Her purse. She didn't have it.

“I think—I hope—I left my purse in your car,” she whispered.

“I'll get it.”

She followed him to the door. “It's a black clutch purse. It may have fallen between the seats.”

After she closed the door, she waltzed into the front room, blew a kiss toward the Steinway, and turned off the window lamp. The evening had been fairytale perfect, even with the flat tire. She hummed softly and waltzed around the room lit by a nightlight and the glow of the porch lights seeping through the front windows.
One-two-three. Sidestep the chair-two-three. One-two-three. Miss the love seat-two-three. One-two-Nick!

Nick's dark form stood in the wide doorway, only the white rims of his cuffs and his collar obvious in the dim light. He slipped her slim purse into his jacket pocket and raised his arms from his sides, one arm bent slightly. She stepped into his arms, her hand slipping into his warm grip. He pressed his other hand against her back, and then took a graceful stride forward, launching them into a slow waltz.

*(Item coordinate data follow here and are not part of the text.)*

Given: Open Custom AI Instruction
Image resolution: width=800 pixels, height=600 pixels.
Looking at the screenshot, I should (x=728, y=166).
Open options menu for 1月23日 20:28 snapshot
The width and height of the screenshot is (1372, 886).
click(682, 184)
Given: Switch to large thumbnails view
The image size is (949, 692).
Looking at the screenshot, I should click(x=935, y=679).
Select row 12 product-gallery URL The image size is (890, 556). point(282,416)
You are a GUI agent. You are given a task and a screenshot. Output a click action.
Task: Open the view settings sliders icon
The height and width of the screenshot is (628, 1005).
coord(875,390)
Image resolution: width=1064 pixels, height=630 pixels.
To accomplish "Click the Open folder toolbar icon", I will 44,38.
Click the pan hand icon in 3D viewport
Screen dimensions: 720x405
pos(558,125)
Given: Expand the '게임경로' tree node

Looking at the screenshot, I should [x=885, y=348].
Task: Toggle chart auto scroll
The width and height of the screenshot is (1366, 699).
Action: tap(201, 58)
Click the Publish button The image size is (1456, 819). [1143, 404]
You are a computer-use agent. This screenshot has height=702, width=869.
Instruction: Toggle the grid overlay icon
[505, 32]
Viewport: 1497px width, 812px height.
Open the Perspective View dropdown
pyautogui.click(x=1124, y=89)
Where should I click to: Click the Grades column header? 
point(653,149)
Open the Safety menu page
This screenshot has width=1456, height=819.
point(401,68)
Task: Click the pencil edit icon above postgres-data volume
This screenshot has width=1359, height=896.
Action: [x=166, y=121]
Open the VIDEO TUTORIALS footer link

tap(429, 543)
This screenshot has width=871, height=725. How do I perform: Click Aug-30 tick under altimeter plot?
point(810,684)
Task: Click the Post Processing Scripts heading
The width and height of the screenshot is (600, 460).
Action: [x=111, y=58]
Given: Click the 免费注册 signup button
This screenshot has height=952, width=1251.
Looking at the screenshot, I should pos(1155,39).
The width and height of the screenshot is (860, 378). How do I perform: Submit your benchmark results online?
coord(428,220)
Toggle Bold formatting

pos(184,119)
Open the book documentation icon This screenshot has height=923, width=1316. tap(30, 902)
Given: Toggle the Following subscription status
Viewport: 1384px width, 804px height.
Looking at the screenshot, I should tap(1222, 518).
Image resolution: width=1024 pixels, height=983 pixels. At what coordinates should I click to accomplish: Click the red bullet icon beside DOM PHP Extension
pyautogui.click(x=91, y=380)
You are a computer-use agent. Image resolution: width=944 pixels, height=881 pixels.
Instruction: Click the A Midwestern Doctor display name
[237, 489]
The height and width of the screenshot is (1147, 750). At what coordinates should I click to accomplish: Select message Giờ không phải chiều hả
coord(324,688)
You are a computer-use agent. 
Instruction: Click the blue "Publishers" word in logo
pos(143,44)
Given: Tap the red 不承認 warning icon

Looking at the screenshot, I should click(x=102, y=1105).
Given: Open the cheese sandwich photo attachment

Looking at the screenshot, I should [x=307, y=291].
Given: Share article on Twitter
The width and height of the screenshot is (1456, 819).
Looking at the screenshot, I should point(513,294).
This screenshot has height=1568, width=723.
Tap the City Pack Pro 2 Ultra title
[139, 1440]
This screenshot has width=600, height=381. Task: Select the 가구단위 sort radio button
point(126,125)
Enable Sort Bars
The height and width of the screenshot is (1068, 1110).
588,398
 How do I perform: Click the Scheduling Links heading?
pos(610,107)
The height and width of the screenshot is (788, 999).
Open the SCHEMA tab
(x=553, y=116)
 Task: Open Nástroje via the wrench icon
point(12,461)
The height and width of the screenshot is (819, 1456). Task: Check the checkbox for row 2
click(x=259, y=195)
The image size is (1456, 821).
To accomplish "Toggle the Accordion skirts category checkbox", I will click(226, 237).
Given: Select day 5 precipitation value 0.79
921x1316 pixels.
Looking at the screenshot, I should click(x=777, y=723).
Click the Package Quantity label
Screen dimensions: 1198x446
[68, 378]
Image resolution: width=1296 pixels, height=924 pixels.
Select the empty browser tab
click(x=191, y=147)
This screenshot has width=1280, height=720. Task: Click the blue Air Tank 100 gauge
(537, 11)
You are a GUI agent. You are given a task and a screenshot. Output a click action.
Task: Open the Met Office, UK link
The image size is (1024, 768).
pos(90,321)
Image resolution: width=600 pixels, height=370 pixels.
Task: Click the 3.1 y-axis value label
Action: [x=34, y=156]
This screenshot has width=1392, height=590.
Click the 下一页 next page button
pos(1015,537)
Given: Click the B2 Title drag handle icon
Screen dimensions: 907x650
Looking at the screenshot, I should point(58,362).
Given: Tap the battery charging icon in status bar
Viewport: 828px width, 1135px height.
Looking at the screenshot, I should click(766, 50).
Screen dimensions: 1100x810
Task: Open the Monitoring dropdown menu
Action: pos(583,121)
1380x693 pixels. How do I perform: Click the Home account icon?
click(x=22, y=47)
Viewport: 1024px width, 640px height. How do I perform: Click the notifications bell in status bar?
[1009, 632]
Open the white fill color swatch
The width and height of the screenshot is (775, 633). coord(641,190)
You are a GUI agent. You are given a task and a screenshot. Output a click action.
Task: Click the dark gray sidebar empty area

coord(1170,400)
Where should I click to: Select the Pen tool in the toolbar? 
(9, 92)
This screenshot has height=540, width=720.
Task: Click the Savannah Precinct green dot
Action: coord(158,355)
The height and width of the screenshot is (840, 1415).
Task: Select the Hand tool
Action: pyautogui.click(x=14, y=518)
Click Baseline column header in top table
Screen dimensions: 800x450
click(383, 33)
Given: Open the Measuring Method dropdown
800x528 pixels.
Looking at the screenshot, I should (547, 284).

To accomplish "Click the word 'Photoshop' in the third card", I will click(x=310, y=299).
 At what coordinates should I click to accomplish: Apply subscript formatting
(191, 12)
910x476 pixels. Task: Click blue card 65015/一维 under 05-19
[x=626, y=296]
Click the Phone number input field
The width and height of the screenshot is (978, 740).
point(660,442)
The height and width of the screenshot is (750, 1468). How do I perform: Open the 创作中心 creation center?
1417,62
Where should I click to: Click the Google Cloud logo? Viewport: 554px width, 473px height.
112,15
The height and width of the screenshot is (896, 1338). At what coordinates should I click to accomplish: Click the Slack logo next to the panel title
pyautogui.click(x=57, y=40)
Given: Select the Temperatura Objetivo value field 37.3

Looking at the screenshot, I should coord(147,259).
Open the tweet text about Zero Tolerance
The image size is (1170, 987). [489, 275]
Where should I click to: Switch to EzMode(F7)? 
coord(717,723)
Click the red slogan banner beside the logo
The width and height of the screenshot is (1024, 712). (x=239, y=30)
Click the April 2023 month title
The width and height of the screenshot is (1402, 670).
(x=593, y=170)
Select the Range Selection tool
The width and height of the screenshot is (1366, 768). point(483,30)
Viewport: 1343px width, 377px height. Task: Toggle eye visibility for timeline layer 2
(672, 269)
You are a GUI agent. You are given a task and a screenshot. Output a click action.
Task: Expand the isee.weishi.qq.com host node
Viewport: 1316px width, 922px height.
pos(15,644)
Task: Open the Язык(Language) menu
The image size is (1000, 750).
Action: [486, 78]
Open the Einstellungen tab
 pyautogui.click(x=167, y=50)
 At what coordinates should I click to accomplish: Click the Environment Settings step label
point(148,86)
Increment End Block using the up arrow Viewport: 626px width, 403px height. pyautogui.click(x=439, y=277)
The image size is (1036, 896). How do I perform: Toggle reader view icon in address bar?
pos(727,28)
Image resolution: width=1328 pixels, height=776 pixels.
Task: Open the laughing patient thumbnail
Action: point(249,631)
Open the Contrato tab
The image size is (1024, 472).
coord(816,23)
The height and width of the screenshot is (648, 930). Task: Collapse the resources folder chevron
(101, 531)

A serenade played in her head while her red skirt billowed about her legs.

They glided between the front room and the foyer, her heart beat adjusting to the three-quarter rhythm.
One-two-three.
One-two-three.
Each time Nick's face aligned with the nightlight, its glow revealed his gaze on her. If this was a dream, may she never, ever, wake up.

They swirled into the foyer, and an upstairs door opened. Nick brought her to a stop, her back against the banister. They froze in the waltz embrace, his face inches from hers. The bathroom door closed.

Breathless, she looked into his shadowed face, her heart pounding.

He dipped his head closer to hers, his lips a paper-thin gap from hers.

She closed her eyes, her lips tingling.
Go ahead, Nick. Kiss me. You are the godly man I have waited for my whole life.

The toilet flushed. The bathroom door opened and a soft tread above led to the creaks of a door opening, and then closing.

They remained immobile.

His vanilla-scented breath tickled her lips. Was he waiting for her to close the gap? A gentle softness pressed her lips, lingered a delicious moment, and then moved away.

She opened her eyes.

“Wow,” she whispered.

“Oops,” he whispered back.

“Where did you learn to waltz like that?” Waltz? Didn't she mean kiss?

He drew his head back. “Do you really want to know?”

“Yes.” If it would keep her in his embrace a little longer.

He spoke softly. “One summer, Mom couldn't pick Nancy and me up after our swim practices at the club, so she made us stay for ballroom dancing lessons. Probably the reason I wanted to raise Siberian huskies in Alaska.”

She bit her lip to stifle a giggle. He drew her away from the banister and spun her out. “I guess we'd better go up, huh?”

Was he calculating risk again? Oh, well, his kiss could keep sweet dreams dancing in her head all night.

From Nick's pocket, the marimba played.